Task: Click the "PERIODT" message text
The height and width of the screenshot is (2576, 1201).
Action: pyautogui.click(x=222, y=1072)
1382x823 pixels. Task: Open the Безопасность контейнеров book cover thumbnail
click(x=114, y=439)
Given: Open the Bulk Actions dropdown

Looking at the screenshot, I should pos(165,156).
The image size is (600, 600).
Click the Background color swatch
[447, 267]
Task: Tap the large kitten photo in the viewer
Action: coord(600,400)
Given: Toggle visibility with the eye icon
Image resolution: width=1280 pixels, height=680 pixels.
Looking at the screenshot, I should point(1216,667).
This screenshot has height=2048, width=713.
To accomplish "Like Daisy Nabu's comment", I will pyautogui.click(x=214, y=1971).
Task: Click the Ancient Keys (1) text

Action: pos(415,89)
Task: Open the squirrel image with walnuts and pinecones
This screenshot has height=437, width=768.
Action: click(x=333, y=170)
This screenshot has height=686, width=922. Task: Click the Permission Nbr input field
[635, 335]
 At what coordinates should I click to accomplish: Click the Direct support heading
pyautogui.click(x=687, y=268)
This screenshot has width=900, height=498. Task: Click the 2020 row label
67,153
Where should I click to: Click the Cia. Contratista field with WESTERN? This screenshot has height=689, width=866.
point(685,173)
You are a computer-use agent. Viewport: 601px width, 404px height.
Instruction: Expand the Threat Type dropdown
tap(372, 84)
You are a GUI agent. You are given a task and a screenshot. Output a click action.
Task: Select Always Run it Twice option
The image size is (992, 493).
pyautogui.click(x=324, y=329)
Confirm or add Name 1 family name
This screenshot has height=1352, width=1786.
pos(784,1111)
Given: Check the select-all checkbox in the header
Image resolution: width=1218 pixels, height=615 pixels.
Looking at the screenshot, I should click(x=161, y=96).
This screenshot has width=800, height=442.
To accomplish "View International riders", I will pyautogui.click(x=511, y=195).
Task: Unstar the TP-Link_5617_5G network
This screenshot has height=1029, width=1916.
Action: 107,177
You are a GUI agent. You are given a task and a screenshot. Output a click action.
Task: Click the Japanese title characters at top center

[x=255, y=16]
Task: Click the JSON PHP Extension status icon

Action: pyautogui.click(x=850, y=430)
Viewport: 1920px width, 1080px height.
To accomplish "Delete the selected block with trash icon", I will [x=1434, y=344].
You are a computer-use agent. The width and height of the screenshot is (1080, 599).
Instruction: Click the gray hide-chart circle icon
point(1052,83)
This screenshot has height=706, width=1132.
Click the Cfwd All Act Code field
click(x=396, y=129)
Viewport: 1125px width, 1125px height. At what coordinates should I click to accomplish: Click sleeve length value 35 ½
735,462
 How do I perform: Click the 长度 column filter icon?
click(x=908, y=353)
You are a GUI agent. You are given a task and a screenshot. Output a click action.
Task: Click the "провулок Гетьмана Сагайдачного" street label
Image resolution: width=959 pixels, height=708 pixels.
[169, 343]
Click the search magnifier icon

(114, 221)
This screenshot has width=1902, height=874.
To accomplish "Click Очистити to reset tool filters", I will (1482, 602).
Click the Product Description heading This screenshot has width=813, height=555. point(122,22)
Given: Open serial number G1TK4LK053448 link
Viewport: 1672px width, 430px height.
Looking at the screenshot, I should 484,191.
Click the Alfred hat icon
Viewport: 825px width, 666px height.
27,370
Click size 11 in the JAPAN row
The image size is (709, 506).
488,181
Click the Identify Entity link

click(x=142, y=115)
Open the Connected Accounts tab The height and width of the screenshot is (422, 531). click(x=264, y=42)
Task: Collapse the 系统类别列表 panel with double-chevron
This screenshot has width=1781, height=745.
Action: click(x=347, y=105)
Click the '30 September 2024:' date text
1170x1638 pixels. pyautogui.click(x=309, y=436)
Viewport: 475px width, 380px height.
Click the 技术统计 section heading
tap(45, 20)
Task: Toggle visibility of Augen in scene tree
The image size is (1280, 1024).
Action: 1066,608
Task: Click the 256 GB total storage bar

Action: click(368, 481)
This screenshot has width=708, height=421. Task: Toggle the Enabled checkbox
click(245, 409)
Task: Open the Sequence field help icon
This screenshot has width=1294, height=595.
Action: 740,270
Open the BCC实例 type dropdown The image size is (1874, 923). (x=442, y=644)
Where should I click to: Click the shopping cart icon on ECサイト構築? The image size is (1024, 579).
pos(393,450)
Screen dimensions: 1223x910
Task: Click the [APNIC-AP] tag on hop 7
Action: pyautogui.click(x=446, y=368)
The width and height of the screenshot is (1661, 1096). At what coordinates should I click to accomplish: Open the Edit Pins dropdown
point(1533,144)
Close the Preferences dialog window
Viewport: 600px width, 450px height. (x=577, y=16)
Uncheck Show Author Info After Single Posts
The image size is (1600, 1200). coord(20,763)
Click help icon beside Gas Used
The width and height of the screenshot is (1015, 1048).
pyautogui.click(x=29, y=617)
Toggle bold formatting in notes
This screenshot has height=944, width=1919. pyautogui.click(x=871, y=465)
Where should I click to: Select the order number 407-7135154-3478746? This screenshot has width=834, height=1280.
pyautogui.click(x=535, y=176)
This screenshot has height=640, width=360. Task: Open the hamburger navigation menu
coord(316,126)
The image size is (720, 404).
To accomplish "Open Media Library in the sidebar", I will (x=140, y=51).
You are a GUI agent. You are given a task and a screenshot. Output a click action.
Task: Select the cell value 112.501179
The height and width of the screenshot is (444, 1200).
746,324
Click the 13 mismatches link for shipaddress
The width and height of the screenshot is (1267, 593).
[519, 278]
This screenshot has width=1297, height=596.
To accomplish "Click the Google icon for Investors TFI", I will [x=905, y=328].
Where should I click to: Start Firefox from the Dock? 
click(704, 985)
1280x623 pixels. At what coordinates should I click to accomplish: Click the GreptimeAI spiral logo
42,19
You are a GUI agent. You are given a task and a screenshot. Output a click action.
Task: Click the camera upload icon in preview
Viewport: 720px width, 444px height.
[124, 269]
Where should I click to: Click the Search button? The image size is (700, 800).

+--

## Instructions to follow
Write out precisely the lines from the one holding "Task: Select the cell value 112.501179" through the end of the material, including both of those ends.

## Answer box
Task: Select the cell value 112.501179
The height and width of the screenshot is (444, 1200).
746,324
Click the 13 mismatches link for shipaddress
The width and height of the screenshot is (1267, 593).
[519, 278]
This screenshot has width=1297, height=596.
To accomplish "Click the Google icon for Investors TFI", I will [x=905, y=328].
Where should I click to: Start Firefox from the Dock? 
click(704, 985)
1280x623 pixels. At what coordinates should I click to accomplish: Click the GreptimeAI spiral logo
42,19
You are a GUI agent. You are given a task and a screenshot. Output a click action.
Task: Click the camera upload icon in preview
Viewport: 720px width, 444px height.
[124, 269]
Where should I click to: Click the Search button? The image size is (700, 800).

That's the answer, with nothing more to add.